### [EXERCISE INPUTS]
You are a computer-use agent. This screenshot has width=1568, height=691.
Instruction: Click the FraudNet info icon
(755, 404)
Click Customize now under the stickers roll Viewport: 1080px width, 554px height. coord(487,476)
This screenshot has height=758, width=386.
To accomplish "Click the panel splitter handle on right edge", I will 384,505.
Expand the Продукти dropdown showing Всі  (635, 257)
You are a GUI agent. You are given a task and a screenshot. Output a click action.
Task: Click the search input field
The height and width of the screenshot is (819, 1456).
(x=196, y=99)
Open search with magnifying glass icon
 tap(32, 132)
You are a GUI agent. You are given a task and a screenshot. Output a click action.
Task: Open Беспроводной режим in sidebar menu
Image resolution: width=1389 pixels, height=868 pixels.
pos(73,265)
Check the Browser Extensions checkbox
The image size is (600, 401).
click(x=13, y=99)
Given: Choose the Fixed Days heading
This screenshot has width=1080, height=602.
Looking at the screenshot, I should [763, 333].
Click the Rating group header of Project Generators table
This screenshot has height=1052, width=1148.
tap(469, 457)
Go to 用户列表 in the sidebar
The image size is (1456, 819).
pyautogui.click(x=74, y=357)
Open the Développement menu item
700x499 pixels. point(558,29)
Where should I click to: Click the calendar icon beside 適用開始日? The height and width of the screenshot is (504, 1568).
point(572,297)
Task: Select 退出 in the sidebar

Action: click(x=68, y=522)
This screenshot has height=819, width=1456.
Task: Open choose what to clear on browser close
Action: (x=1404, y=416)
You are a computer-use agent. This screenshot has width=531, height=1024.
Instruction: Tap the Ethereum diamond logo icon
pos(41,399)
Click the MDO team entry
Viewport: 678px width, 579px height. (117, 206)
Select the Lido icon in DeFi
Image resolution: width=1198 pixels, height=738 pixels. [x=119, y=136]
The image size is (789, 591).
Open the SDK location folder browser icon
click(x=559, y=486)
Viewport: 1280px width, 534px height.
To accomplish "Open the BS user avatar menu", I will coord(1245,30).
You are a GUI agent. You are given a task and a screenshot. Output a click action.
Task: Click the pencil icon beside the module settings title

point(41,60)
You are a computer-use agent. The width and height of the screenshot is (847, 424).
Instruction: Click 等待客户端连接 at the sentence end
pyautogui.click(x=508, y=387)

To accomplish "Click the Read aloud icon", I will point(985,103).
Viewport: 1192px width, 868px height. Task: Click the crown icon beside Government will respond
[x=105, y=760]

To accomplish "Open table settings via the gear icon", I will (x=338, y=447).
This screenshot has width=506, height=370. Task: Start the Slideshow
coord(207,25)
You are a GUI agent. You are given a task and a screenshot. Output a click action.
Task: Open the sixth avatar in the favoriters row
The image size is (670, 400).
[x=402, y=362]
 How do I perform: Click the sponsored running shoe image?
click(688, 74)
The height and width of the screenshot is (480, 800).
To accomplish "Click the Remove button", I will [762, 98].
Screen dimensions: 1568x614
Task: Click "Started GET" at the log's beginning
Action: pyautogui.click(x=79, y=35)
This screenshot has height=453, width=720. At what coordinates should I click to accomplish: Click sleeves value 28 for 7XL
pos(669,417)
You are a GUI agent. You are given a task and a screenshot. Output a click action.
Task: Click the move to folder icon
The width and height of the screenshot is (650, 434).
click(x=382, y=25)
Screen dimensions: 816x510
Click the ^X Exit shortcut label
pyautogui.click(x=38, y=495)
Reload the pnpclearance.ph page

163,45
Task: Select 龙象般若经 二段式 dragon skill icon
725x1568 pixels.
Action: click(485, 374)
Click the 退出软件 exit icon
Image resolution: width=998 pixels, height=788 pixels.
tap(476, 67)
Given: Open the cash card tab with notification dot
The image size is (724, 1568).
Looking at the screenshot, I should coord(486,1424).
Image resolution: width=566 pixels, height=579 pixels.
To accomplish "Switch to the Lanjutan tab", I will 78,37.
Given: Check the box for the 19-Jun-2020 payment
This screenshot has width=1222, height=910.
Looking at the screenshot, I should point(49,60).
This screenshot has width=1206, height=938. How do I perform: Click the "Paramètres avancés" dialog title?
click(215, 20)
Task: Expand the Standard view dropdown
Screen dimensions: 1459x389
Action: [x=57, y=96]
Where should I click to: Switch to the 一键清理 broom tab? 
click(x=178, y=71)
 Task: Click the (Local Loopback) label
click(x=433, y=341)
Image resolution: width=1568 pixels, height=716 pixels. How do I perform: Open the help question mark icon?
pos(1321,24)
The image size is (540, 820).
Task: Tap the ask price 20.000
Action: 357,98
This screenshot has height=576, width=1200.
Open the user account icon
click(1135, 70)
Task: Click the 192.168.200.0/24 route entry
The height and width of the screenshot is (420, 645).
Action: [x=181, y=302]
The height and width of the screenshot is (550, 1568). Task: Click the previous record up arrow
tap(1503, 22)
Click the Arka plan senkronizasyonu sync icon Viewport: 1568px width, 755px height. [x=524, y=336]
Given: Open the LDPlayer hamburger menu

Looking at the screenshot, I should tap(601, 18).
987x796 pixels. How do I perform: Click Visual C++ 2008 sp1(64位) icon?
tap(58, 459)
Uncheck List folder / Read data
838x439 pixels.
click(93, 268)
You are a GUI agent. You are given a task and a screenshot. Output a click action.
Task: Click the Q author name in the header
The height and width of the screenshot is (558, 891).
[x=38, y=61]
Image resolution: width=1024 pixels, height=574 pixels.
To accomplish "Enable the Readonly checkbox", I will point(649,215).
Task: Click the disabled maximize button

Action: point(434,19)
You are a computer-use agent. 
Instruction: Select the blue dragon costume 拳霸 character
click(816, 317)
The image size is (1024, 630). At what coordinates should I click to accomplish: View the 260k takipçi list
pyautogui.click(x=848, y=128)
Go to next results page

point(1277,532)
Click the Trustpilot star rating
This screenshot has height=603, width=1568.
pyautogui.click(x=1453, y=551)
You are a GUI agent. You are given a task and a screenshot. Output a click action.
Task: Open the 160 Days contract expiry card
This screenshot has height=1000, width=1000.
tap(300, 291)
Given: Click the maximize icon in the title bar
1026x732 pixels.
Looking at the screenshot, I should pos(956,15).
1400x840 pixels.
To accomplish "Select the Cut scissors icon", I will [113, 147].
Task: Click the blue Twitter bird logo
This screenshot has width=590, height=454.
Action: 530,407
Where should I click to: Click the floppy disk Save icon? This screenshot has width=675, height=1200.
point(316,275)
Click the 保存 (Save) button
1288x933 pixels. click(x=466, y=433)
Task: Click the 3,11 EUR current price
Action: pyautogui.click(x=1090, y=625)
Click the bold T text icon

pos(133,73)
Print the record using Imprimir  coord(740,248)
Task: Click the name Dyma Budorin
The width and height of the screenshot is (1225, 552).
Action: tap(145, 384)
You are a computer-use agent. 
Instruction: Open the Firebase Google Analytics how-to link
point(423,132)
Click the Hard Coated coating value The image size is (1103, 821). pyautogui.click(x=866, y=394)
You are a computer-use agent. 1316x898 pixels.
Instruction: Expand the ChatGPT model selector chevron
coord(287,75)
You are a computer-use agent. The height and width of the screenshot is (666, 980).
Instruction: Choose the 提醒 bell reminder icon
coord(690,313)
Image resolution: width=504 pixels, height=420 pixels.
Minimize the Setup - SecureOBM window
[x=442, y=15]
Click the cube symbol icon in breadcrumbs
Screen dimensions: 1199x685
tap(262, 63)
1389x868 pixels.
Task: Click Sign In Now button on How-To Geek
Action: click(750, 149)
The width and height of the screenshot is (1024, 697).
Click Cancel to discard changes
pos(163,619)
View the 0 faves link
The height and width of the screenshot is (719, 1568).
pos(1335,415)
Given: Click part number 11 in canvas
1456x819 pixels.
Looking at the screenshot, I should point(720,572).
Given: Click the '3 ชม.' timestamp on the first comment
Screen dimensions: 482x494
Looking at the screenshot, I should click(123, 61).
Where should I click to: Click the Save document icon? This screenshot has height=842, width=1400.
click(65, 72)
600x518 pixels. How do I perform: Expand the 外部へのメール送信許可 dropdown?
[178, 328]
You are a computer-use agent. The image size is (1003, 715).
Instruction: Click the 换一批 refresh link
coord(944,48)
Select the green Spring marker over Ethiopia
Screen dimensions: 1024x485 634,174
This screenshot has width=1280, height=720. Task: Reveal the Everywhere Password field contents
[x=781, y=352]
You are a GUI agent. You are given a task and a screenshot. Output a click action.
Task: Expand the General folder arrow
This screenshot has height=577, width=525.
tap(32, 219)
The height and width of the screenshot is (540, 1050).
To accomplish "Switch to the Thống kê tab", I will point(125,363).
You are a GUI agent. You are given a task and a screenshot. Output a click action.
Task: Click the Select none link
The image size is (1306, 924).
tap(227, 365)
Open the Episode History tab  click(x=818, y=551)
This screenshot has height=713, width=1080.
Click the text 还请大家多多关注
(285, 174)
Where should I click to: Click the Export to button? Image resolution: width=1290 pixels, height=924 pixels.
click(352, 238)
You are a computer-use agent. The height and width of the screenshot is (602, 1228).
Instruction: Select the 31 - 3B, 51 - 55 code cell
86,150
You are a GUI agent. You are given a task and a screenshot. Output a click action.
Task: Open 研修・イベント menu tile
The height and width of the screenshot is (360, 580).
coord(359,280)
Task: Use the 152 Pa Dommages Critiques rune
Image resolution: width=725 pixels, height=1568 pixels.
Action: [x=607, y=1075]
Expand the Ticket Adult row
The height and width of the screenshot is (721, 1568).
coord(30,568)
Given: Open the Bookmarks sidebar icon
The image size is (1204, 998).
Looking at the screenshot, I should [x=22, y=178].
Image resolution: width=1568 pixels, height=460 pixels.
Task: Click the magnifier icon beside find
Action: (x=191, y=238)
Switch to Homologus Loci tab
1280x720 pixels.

### [WHAT THE TASK REQUIRES]
Whenever "name" occurs in a line of the entries, copy that line.

### [WRITTEN SOLUTION]
Task: Click the Q author name in the header
Task: Click the name Dyma Budorin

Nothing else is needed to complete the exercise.